Task input
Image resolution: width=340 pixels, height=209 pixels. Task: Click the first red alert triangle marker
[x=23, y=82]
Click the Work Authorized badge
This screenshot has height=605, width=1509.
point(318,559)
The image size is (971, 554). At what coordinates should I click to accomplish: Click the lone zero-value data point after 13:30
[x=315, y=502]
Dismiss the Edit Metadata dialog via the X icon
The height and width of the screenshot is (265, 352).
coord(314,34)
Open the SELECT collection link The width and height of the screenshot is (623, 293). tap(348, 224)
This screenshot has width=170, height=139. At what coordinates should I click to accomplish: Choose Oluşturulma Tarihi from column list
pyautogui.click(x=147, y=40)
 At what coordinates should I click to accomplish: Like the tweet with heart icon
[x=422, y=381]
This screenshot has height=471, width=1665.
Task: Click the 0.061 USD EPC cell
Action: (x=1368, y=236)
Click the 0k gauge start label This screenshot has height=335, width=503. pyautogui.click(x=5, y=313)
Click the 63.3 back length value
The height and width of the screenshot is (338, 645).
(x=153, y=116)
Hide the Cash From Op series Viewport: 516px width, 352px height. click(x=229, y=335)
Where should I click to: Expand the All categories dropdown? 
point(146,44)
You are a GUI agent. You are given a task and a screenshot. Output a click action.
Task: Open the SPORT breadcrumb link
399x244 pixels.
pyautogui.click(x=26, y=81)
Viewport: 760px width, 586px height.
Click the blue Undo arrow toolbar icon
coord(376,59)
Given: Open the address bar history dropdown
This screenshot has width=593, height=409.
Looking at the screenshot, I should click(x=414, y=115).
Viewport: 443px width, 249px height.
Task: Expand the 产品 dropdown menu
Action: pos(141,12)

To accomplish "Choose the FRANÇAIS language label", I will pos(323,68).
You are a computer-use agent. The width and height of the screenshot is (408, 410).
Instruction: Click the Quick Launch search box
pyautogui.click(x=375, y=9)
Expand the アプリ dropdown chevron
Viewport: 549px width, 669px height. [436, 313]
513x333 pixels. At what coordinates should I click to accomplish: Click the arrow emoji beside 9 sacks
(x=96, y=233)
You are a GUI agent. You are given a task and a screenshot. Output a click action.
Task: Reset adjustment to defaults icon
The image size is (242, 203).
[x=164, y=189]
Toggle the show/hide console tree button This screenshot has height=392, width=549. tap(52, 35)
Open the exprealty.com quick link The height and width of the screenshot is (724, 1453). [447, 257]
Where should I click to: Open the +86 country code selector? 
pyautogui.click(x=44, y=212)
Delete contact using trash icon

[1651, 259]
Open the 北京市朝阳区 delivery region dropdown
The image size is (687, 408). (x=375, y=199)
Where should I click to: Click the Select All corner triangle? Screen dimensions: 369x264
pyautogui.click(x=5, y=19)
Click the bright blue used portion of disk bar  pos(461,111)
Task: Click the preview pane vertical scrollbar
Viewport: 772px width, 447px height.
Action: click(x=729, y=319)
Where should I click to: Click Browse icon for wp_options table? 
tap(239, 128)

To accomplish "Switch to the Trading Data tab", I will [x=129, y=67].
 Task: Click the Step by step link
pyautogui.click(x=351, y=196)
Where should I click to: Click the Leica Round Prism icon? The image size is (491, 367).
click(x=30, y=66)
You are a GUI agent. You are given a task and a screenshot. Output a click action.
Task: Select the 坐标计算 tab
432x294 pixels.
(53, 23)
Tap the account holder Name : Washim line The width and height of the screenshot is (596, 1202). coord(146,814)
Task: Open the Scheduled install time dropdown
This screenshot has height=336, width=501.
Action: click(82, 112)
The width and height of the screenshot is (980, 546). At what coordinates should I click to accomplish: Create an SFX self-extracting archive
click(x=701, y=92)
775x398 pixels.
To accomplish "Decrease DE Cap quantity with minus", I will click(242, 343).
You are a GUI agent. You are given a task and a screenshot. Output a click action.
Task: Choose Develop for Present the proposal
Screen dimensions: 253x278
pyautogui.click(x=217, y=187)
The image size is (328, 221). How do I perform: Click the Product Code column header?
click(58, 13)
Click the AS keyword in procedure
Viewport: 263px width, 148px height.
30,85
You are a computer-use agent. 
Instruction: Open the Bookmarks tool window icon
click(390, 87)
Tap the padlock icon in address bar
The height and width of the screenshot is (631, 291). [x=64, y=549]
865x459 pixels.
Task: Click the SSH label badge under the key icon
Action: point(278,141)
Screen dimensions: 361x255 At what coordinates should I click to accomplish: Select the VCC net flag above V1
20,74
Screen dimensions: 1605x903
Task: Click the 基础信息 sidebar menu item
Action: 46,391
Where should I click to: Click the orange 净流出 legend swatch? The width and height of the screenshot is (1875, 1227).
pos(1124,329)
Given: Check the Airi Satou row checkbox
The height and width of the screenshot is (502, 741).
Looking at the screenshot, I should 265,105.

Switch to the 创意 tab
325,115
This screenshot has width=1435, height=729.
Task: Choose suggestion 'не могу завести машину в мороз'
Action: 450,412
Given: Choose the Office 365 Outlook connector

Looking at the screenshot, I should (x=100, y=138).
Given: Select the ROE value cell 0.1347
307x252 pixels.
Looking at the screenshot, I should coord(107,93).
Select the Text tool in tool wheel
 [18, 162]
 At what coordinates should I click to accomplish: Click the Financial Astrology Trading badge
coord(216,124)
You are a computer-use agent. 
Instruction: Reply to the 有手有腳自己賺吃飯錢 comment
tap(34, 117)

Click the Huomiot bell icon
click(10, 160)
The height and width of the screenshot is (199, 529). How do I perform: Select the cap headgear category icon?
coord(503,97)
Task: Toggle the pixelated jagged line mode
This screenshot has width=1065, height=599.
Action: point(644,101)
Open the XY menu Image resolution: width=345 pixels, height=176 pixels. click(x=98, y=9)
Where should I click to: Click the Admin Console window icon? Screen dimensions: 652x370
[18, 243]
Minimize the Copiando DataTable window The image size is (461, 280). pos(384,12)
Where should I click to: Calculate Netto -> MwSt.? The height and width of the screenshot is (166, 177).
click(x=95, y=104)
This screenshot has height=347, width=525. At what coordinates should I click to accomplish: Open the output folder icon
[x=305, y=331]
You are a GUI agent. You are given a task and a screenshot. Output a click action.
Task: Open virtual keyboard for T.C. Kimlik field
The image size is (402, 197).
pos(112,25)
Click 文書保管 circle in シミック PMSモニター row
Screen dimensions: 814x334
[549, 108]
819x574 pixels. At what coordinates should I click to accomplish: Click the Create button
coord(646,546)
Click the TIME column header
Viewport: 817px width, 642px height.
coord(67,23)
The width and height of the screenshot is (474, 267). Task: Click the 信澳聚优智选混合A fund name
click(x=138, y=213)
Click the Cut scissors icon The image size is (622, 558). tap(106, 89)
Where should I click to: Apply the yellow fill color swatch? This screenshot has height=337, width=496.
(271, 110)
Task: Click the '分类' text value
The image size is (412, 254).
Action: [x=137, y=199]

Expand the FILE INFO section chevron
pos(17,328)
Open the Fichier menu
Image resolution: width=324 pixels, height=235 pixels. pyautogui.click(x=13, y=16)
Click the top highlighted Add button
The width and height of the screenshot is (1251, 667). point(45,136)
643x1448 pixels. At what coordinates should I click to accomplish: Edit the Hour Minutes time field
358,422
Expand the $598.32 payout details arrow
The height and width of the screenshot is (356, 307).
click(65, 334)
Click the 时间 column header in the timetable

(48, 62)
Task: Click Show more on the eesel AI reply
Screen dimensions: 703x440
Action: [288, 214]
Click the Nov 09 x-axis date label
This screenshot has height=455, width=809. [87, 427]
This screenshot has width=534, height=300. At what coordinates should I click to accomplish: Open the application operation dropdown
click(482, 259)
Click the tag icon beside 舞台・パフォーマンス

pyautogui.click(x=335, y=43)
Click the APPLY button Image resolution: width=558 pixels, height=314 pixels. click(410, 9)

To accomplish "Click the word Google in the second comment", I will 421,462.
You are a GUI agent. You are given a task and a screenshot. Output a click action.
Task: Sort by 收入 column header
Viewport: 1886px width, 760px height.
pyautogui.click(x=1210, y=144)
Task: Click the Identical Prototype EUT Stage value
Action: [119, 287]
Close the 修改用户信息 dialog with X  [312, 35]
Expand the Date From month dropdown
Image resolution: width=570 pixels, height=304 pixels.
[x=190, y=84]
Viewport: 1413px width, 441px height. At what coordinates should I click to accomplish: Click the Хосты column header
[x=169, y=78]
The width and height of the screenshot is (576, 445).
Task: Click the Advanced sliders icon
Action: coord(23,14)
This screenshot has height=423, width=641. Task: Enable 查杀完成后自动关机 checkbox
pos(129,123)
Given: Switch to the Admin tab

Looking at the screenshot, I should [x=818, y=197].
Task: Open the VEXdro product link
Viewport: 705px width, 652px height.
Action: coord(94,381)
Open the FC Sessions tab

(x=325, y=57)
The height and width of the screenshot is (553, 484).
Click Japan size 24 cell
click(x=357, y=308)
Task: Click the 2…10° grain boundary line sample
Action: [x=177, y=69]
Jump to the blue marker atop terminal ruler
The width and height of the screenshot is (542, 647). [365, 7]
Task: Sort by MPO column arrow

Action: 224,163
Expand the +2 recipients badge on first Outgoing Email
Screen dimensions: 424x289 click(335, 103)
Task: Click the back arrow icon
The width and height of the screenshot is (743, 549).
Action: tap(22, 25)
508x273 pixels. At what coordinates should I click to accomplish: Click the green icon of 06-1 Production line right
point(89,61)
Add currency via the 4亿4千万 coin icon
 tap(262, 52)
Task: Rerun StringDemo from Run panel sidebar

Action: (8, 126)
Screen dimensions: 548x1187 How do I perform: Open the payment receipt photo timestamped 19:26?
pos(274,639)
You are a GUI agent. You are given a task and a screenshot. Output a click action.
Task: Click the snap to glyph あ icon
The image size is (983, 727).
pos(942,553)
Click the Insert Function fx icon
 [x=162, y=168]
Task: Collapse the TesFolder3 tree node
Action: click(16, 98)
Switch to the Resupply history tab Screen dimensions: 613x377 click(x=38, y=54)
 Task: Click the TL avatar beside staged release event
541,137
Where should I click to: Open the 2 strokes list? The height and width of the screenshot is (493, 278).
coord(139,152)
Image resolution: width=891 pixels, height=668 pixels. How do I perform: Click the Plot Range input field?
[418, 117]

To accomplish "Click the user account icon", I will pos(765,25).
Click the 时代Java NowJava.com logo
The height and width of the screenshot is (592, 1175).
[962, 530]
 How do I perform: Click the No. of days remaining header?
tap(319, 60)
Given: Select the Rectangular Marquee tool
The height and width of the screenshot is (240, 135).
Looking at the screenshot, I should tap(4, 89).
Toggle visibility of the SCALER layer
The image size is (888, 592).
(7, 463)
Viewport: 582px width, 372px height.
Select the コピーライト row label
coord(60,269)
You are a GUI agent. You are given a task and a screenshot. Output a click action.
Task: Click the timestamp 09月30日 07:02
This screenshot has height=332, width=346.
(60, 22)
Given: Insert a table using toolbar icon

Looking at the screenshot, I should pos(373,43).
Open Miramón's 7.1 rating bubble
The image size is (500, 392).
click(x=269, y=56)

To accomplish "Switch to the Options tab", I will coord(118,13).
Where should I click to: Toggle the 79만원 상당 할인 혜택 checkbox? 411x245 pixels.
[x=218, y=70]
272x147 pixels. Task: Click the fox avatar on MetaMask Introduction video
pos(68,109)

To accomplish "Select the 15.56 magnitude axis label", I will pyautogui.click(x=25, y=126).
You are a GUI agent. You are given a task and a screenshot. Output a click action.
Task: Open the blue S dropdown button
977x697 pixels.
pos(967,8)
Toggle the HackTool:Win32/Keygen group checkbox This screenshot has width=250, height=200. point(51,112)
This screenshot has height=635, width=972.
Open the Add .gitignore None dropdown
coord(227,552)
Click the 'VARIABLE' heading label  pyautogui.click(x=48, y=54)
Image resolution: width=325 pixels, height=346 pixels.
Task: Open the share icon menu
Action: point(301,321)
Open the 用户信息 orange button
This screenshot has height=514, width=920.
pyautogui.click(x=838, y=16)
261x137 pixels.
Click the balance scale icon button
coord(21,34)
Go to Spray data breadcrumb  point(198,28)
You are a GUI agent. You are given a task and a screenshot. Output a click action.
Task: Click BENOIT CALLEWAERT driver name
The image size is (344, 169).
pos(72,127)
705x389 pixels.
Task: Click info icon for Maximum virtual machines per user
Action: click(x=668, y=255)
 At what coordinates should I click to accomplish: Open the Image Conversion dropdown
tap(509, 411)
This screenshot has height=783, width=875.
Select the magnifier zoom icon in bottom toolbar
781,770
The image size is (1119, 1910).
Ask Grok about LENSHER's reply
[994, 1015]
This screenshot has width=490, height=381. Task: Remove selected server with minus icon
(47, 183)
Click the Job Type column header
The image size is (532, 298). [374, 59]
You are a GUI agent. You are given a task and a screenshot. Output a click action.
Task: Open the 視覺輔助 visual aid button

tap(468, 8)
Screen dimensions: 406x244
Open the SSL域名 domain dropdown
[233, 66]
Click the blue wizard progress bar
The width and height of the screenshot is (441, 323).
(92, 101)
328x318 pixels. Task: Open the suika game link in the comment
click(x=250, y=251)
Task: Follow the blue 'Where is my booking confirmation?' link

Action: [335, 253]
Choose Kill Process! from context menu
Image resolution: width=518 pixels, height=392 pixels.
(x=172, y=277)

Task goal
Only one stretch of the entries above is wanted: the lines from the one containing "Where should I click to: Toggle" through the one containing "Choose Kill Process! from context menu". Please reproduce it exactly.

The completed task
Where should I click to: Toggle the 79만원 상당 할인 혜택 checkbox? 411x245 pixels.
[x=218, y=70]
272x147 pixels. Task: Click the fox avatar on MetaMask Introduction video
pos(68,109)

To accomplish "Select the 15.56 magnitude axis label", I will pyautogui.click(x=25, y=126).
You are a GUI agent. You are given a task and a screenshot. Output a click action.
Task: Open the blue S dropdown button
977x697 pixels.
pos(967,8)
Toggle the HackTool:Win32/Keygen group checkbox This screenshot has width=250, height=200. point(51,112)
This screenshot has height=635, width=972.
Open the Add .gitignore None dropdown
coord(227,552)
Click the 'VARIABLE' heading label  pyautogui.click(x=48, y=54)
Image resolution: width=325 pixels, height=346 pixels.
Task: Open the share icon menu
Action: point(301,321)
Open the 用户信息 orange button
This screenshot has height=514, width=920.
pyautogui.click(x=838, y=16)
261x137 pixels.
Click the balance scale icon button
coord(21,34)
Go to Spray data breadcrumb  point(198,28)
You are a GUI agent. You are given a task and a screenshot. Output a click action.
Task: Click BENOIT CALLEWAERT driver name
The image size is (344, 169).
pos(72,127)
705x389 pixels.
Task: Click info icon for Maximum virtual machines per user
Action: click(x=668, y=255)
 At what coordinates should I click to accomplish: Open the Image Conversion dropdown
tap(509, 411)
This screenshot has height=783, width=875.
Select the magnifier zoom icon in bottom toolbar
781,770
The image size is (1119, 1910).
Ask Grok about LENSHER's reply
[994, 1015]
This screenshot has width=490, height=381. Task: Remove selected server with minus icon
(47, 183)
Click the Job Type column header
The image size is (532, 298). [374, 59]
You are a GUI agent. You are given a task and a screenshot. Output a click action.
Task: Open the 視覺輔助 visual aid button

tap(468, 8)
Screen dimensions: 406x244
Open the SSL域名 domain dropdown
[233, 66]
Click the blue wizard progress bar
The width and height of the screenshot is (441, 323).
(92, 101)
328x318 pixels. Task: Open the suika game link in the comment
click(x=250, y=251)
Task: Follow the blue 'Where is my booking confirmation?' link

Action: [335, 253]
Choose Kill Process! from context menu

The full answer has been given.